Here's what the driver looks like with 400 watts in a 21 liter box.



















Well, we have a 3 db gain through it's bandwidth, however, we also reach full excursion by 30 hz. This is just an all around bad idea here. Will you destroy the driver. Maybe not, but you're not doing it any good. This is where WinISD fails. WinISD will just show a nice bottom end reproduction, it won't show the massive excursion the driver would have to achieve to create that response.

For continuity, here's a Qtc of .9. 



















We could drive this woofer all day. It will take a good amount of power, even above it's rated power. However, low end suffers dramatically. 

When designing a box for your subwoofer, you have to know where the tradeoffs are. The RS265 models up very nicely. It requires only a small box sealed or ported. Chad states he's ran his at 21 liters with no subsonic filter, and ran into no mechanical problems. It's a testament to the durability of the driver. However, the drawback, and I hear it brought up ALL the time is the lack of output the RS series drivers have. The cone is heavy, and sensitivity has been sacrificed in the name of durability. 

A good majority of the time somebody complains of a subwoofer failing, it's due to a poorly designed system. Hopefully, this thread will help at least a few people understand what's going on with their subwoofer.


----------



## Genxx (Mar 18, 2007)

Great explination. I hope people read this it as it help's explain how to keep from damaging a speaker and understand the principles of overdriving a speaker. Causes, effects and possible outcome. I downloaded Unibox now I just have to figure out how to use it. Ok figured out how to use it and I wuv it. This program rocks. Thanks MiniVanMan.


----------



## yermolovd (Oct 10, 2005)

winisd alpha does have excursion plots, but that's besides the point.  
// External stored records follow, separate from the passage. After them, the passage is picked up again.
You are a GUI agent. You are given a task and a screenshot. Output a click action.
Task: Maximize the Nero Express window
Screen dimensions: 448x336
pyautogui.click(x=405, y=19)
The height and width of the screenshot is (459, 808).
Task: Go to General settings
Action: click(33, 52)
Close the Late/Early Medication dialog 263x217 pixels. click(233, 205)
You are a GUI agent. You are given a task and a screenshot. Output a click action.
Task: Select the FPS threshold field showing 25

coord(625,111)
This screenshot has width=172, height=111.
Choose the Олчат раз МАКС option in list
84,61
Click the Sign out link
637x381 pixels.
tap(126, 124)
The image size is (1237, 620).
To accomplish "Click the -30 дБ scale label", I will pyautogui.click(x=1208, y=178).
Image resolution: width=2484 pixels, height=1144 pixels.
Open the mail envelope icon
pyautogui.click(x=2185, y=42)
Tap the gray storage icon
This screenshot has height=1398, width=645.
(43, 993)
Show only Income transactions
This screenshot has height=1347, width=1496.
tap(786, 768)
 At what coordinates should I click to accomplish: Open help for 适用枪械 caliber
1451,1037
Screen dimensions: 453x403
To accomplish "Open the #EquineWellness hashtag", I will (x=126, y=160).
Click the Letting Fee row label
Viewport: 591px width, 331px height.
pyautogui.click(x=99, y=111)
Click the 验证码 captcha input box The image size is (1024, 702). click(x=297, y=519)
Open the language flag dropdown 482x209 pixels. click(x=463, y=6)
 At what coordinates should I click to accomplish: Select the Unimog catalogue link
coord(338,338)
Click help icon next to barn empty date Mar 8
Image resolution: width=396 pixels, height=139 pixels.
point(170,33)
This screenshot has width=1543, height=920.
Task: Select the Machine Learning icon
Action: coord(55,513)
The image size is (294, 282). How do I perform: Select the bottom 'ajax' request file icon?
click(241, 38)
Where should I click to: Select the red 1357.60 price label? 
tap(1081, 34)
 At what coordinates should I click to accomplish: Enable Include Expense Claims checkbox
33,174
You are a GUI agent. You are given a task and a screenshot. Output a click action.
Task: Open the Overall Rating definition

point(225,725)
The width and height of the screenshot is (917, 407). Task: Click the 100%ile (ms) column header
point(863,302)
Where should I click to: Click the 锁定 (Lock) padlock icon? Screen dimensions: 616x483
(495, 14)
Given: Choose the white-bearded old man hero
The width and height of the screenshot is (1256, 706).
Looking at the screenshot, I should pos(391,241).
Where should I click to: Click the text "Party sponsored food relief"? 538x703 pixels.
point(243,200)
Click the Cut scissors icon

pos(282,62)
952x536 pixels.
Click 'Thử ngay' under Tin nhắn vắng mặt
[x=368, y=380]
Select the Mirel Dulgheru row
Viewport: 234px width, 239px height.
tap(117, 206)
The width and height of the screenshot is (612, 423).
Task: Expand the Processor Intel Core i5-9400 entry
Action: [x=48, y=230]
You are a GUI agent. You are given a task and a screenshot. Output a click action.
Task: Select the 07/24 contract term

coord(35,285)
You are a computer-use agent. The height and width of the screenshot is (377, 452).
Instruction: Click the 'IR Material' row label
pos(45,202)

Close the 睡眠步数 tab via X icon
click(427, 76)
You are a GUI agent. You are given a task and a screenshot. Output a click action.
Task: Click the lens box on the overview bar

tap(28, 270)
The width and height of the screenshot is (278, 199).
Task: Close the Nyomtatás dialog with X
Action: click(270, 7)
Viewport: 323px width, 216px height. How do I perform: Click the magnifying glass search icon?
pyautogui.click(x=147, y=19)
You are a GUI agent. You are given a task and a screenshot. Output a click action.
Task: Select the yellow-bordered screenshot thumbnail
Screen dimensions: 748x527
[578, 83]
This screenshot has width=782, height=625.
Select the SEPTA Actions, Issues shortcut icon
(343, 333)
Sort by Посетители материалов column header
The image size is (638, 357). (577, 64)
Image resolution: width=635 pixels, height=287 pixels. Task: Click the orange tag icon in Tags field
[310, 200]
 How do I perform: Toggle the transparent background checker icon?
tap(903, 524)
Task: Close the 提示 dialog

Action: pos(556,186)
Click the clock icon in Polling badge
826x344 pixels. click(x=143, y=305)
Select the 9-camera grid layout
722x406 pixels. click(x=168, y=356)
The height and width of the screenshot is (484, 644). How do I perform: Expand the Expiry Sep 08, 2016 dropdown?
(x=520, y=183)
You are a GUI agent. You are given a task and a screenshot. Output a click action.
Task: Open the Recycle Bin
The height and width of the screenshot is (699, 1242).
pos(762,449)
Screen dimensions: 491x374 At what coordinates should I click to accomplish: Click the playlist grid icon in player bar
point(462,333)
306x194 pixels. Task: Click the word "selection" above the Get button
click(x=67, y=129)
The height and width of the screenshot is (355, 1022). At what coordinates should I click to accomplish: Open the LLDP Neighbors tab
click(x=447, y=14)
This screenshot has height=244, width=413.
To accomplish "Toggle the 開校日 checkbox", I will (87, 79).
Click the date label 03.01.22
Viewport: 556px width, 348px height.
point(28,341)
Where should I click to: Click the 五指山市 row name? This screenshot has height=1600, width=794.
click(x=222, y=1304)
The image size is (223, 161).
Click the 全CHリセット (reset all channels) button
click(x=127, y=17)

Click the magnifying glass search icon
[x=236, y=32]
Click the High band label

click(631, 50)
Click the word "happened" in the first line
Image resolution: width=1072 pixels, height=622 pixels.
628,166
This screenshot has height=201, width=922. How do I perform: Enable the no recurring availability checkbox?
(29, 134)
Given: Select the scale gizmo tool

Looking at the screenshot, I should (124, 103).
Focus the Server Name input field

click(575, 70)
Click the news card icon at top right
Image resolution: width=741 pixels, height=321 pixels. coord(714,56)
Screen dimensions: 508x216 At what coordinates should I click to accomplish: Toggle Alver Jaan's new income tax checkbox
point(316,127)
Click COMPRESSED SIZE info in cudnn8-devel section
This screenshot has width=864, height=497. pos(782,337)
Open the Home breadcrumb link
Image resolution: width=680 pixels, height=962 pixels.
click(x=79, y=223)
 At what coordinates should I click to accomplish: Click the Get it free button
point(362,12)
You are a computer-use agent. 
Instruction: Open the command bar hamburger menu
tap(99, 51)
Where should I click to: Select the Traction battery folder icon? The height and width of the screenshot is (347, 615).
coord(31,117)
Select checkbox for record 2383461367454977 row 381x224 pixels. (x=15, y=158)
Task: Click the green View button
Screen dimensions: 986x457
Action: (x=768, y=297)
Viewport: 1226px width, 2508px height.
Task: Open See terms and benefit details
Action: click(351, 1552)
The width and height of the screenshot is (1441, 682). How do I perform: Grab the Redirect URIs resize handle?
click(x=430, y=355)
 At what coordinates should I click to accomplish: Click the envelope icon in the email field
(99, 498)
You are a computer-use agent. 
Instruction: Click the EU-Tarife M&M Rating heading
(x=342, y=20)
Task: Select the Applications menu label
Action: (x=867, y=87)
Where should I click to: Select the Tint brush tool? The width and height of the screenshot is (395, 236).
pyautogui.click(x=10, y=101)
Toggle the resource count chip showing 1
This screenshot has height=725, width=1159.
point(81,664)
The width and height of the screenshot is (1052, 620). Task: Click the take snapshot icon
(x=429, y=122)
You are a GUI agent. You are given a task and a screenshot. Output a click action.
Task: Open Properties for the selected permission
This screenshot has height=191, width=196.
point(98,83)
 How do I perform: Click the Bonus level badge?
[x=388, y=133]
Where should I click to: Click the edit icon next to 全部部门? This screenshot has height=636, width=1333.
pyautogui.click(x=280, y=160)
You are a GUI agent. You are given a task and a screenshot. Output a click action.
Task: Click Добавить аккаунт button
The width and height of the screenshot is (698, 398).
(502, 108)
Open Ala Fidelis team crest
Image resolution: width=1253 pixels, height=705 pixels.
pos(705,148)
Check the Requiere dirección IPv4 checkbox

graph with a use of SS filter might be useful for people to see. 

this is a useful piece of info for those who need it with nice examples. thank you.


----------



## MiniVanMan (Jun 28, 2005)

Since this has really started due to the debate over the quality of the DIYMA12, I'm going to post some plots for this driver. I'll say this right now. Overexcursion is NOT the problem with the driver. In a sealed enclosure, this thing is a BEAST. So, let's see if we can get to the root of the problem. 

First, let's see what a standard Qtc of .707 at 400 watts yields us.



















Plenty of excursion left. Let's bump it up to 1000 watts.



















Damn, this thing has excursion for days. 

Since we saw the RS265 ran out of excursion fairly quickly in a .5 Qtc enclosure, let's see how the DIYMA fairs.



















Pretty good, we're at more than double the power of the RS265HO and still have excursion to spare. Bumping up the power to 600 watts we get:



















All I can say is this driver models out as a beast. If the advertised Xmax numbers on the DIYMA 12 are correct, then this a top tier woofer. 

However, there's a flaw somewhere that modeling, and testing is not finding. There's much debate over why the cone of DIYMA is flexing and breaking. The problem as we can see isn't excursion. Here's a Qtc of .4 at 300 watts.



















Now, that's just being mean to any subwoofer out there. That's a sealed enclosure of 6.5 cubic feat. However, this sub looks like it can handle it like a champ. So where's the problem.

Let's look back at our Qtc of .707. That's a 9.2 liter box, or .32 cubic feet. That is tiny. Yet, as we see, this driver is performing very well in that enclosure. 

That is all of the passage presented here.